The inscription of this temple tells us about a cermony called Shivasaharatri celebrated inside this temple. Shivasaharatri memorizes the night when Shiva made love with his nine wives to absorb female energy called Shakti, he thereby increased his sprititual energy to create the universe and all creatures. After completing his creation work Shiva died on his wife’s chest. Shiva's Linga and his wife’s Yoni symbolize this creational power. Brahmins poured water or milk on the top of the Linga, and afterwards collected the holy liquid from the spout of the Yoni panel.

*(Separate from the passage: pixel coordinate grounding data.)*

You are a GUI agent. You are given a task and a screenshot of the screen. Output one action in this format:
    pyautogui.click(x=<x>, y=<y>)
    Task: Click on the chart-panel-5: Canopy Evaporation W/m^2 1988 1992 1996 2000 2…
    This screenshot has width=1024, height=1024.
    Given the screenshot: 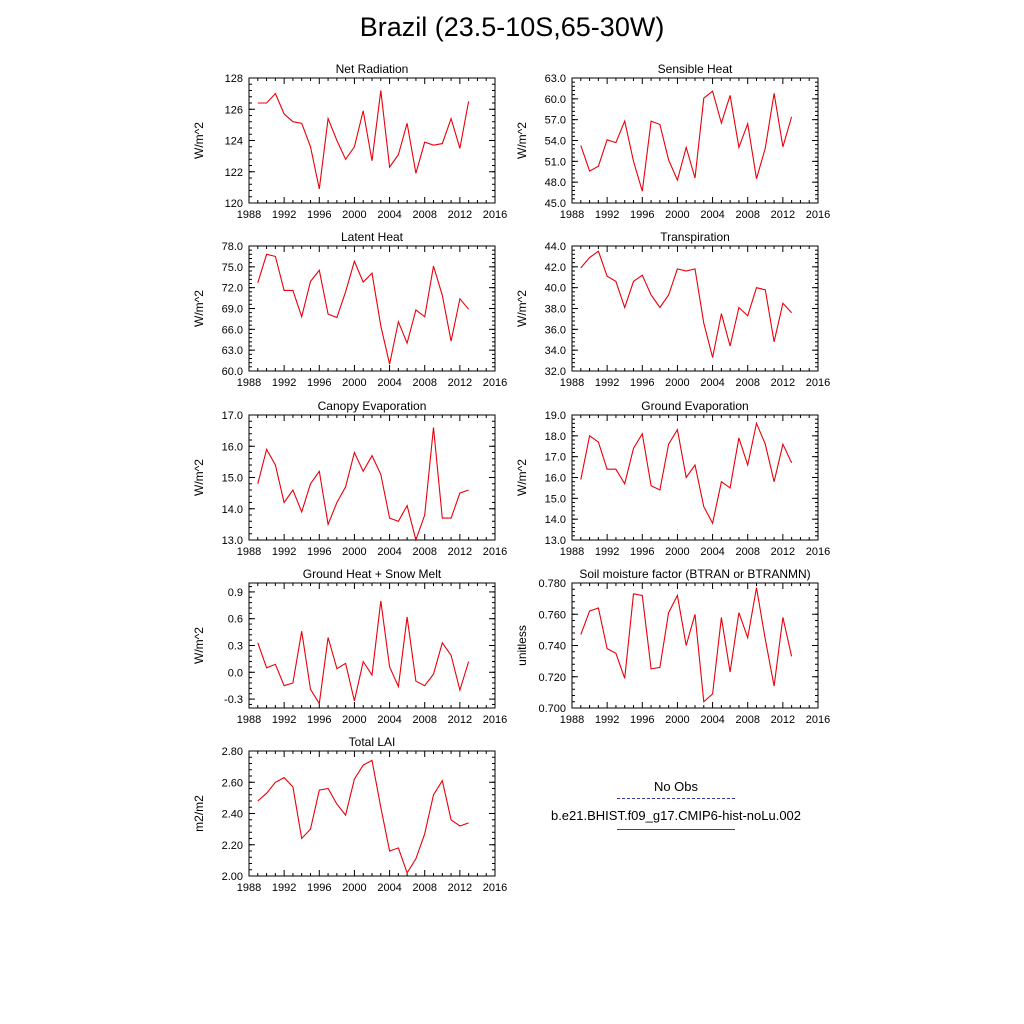 What is the action you would take?
    pyautogui.click(x=350, y=478)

Chau Say Tevoda was a syncretistic Hindu and Buddhist temple, as there are not only Hindu topics depicted in the lintels' and pediments' stone carvings, but Buddhist legends, too, the popular story of Preah Visadatara in particular. Some Buddhist reliefs at pediments were thoroughly scratched out during the iconoclasm period in the late 13th century. That's why Glaize calls the temple "Brahmanic" (Hindu). But the pediment at the west face of the southern satellite building marks the temple Buddhist.

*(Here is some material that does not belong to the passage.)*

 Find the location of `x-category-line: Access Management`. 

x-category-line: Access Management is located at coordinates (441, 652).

Chau Say Tevoda was built in the Angkor Wat style in the middle of the 12th century, it is a few decades younger than the nearby Thommanon temple. From 2000 to 2009 Chau Say Tevoda was restored by a Chinese team, sponsored by the government of the People's Republic of China. In late 2009 it was reopened and now is fully accessible for the public.
There is no specific time of the day most recommendable for a visit of this temple. Even noon has some advantages, concerning the kind of shadows. Tickets will not be checked, or only occasionally. But when you are arriving from Siem Reap, your ticket will certainly be checked at the access roads to Angkor's main monuments.